The things that bring them misery are expelled. Once an idea has been condemned to that fate, getting them to address it again is like trying to push two negatively charged magnets together.

Life has taught me that there are consequences for ignoring the things you don't understand. Perhaps the worst of these consequences is that you strip yourself of agency. You end up caught in an orbit that uses a fundamental force to deflect you away from any exit that might provide the gateway to prosperity.

An eternal prison of your own choosing

People who grow up in rural areas begin their lives in a prison.

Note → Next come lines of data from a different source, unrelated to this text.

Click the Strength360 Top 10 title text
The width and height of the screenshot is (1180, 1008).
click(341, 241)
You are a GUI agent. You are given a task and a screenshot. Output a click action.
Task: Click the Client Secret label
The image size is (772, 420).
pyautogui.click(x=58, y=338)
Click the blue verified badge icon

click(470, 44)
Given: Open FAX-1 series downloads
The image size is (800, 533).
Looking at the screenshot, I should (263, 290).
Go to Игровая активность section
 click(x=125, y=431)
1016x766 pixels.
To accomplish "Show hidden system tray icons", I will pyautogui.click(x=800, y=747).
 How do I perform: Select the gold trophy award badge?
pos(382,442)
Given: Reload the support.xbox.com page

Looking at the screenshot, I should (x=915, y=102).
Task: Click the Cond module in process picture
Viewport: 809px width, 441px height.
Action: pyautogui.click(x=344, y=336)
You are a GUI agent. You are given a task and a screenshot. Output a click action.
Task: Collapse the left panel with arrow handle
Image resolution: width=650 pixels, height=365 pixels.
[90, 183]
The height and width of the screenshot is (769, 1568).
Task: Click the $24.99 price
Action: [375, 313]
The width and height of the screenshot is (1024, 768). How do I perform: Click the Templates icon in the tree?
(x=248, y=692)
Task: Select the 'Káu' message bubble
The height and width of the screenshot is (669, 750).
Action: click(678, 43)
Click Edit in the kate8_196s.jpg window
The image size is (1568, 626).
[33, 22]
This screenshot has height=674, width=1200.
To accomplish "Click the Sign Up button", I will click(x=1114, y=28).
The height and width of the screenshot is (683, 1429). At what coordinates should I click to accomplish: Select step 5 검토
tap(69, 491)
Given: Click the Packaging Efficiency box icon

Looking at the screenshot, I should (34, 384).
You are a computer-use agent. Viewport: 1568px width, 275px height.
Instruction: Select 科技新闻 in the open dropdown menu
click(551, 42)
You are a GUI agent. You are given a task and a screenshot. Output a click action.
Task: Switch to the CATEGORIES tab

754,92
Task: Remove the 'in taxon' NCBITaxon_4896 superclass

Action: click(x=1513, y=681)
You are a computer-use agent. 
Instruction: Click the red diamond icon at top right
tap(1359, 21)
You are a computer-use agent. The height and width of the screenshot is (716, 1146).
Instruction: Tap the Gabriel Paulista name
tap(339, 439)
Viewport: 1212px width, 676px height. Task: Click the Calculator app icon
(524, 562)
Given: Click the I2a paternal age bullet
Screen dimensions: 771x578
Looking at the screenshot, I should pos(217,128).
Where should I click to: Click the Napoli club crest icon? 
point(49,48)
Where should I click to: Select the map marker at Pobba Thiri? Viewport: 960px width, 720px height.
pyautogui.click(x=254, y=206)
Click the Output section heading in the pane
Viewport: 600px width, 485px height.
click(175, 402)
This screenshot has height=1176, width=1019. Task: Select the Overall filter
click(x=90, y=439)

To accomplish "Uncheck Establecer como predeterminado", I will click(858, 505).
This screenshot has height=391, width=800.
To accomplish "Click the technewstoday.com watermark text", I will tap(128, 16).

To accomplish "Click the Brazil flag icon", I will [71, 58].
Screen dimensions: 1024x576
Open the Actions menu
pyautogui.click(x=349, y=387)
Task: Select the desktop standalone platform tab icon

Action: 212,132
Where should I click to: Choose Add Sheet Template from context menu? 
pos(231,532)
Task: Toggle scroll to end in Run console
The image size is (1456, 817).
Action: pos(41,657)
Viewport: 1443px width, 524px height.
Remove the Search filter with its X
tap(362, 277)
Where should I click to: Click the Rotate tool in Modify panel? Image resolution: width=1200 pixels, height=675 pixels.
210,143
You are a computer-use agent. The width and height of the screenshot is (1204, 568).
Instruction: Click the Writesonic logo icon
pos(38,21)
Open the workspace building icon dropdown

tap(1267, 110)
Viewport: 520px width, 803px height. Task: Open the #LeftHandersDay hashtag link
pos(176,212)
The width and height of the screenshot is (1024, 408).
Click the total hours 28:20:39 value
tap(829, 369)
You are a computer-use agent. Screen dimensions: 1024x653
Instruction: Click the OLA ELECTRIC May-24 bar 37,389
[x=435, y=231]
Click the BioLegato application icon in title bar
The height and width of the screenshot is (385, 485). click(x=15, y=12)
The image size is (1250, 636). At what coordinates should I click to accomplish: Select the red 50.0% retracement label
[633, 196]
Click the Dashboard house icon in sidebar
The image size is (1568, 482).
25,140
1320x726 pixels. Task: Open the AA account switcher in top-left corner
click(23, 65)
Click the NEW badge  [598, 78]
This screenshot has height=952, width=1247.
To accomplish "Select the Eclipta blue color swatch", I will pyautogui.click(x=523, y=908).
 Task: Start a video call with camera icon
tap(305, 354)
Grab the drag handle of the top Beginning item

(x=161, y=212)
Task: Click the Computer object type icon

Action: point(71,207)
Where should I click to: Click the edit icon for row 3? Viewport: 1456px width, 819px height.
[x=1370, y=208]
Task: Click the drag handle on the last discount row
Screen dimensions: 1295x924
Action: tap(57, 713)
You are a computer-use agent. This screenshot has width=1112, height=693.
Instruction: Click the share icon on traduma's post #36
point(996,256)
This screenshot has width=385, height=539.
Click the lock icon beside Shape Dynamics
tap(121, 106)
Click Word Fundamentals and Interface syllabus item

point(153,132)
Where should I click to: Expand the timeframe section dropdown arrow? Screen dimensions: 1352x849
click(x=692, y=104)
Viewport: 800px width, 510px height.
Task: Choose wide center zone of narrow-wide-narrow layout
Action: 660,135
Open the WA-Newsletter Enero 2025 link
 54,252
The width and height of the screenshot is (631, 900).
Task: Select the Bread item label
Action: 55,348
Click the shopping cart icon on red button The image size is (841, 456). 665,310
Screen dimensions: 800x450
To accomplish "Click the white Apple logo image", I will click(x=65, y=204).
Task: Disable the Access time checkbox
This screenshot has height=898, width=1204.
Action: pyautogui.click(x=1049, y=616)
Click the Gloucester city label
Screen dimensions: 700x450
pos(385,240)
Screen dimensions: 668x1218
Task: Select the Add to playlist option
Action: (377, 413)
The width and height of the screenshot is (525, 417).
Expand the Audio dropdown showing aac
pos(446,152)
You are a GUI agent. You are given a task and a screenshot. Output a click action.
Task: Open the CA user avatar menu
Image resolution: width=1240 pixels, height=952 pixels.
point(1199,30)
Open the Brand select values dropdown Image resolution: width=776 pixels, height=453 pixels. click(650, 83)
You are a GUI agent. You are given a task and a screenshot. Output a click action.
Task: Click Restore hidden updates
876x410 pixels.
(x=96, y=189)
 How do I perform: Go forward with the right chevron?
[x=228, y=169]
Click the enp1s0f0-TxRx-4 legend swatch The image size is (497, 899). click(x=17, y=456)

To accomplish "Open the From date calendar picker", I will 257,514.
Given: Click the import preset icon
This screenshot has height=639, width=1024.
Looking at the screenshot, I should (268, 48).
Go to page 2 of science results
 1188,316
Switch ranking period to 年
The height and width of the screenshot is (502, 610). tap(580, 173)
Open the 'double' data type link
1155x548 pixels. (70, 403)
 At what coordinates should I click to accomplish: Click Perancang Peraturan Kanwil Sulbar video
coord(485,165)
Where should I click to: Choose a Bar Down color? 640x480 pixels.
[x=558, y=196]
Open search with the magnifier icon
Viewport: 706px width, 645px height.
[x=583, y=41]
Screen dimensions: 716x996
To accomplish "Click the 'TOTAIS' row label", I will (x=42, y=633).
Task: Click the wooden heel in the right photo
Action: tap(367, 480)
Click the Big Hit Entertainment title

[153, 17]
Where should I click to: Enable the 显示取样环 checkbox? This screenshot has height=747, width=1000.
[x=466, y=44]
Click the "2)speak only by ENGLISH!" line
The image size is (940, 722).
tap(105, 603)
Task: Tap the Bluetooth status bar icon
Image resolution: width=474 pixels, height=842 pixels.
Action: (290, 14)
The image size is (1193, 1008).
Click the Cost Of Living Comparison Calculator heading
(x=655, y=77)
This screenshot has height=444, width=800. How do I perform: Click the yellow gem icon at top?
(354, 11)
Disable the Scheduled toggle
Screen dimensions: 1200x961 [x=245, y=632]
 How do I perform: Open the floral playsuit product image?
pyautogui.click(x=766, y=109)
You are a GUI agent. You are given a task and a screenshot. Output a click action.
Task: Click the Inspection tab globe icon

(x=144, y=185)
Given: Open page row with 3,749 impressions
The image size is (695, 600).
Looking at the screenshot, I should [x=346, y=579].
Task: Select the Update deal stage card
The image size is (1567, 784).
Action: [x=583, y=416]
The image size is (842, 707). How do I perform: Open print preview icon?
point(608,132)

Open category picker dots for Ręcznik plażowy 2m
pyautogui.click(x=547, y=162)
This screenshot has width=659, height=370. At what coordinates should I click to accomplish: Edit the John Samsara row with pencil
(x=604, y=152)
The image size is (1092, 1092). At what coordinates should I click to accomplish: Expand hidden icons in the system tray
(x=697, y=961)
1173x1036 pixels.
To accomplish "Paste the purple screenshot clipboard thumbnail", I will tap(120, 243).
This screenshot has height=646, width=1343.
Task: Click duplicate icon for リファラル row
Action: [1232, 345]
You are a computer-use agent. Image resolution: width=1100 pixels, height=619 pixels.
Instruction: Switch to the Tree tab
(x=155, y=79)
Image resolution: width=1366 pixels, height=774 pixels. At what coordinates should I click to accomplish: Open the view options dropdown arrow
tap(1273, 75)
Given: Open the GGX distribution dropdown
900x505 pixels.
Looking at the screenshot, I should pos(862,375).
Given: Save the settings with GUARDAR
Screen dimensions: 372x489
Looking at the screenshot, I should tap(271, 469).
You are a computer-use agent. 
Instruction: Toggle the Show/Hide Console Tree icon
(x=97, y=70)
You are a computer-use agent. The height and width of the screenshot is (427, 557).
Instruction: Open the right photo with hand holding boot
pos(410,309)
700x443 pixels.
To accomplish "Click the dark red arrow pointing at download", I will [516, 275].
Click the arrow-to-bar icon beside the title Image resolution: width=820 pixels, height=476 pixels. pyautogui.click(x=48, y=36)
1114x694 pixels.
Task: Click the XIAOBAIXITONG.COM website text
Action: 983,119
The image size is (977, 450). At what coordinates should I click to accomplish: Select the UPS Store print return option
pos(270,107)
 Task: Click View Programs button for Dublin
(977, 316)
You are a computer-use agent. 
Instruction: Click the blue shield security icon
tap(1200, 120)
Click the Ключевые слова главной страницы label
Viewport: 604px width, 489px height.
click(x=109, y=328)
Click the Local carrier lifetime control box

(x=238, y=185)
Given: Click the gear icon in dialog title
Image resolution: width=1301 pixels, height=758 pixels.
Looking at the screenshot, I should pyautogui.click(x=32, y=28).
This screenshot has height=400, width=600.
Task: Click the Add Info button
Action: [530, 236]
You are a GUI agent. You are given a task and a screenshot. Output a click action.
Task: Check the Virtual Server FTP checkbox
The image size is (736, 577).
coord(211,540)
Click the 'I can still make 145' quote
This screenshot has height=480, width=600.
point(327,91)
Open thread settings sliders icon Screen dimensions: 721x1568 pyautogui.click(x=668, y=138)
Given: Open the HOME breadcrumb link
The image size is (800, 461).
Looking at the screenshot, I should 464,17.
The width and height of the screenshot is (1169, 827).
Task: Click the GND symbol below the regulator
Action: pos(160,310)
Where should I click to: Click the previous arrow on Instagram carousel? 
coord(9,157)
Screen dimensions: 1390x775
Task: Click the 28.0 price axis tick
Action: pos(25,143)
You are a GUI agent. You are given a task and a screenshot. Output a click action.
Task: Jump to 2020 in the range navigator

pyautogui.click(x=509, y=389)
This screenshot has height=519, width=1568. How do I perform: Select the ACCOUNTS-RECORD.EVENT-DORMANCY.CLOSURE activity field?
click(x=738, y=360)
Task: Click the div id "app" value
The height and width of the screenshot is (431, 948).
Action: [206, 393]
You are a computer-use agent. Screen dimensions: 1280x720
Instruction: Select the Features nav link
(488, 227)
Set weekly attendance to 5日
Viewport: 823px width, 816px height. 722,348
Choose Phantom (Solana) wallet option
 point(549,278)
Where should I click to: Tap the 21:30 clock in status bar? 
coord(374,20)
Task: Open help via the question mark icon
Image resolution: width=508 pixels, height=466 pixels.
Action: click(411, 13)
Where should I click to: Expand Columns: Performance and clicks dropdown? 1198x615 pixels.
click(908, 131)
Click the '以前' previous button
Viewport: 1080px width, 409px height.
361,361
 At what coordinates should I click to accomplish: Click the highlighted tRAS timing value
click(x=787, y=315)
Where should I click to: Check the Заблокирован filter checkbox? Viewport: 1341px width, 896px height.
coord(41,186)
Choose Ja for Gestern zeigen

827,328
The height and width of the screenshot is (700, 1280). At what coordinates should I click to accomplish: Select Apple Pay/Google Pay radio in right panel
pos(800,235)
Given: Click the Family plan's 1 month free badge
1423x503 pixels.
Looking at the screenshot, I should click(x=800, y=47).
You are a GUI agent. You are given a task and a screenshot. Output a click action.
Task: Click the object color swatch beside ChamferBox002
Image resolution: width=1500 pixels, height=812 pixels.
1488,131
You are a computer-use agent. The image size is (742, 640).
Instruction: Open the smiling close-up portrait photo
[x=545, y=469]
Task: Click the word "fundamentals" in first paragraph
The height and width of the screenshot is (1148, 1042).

It's not a cage of bars. It's a cage of years. You live in the same place. You drive down the same roads. You eat the same foods. You talk to the same people. It's a large area of confinement that presents the illusion of freedom, but there is no escape.

I grew up in a rural area on the fringe of civilization. To this day, the perspectives of my upbringing are fused with my worldview. To some extent, I managed to escape, at least enough to acquire a bit of the experience I might have otherwise been denied. In other ways, I'm still haunted by the backwards viewpoints I haven't been able to purge from my psyche.

The idealized mythology of a pastoral Eden that exists beyond the city does not now, nor has it ever existed. Instead, there is a cruel community propped up by illusion that compels their own children to renounce their autonomy out of fear.

We must find the courage to break this cycle. Asking for a reprieve isn't an example of "ingratitude." The expectation to be treated with dignity is a basic human right.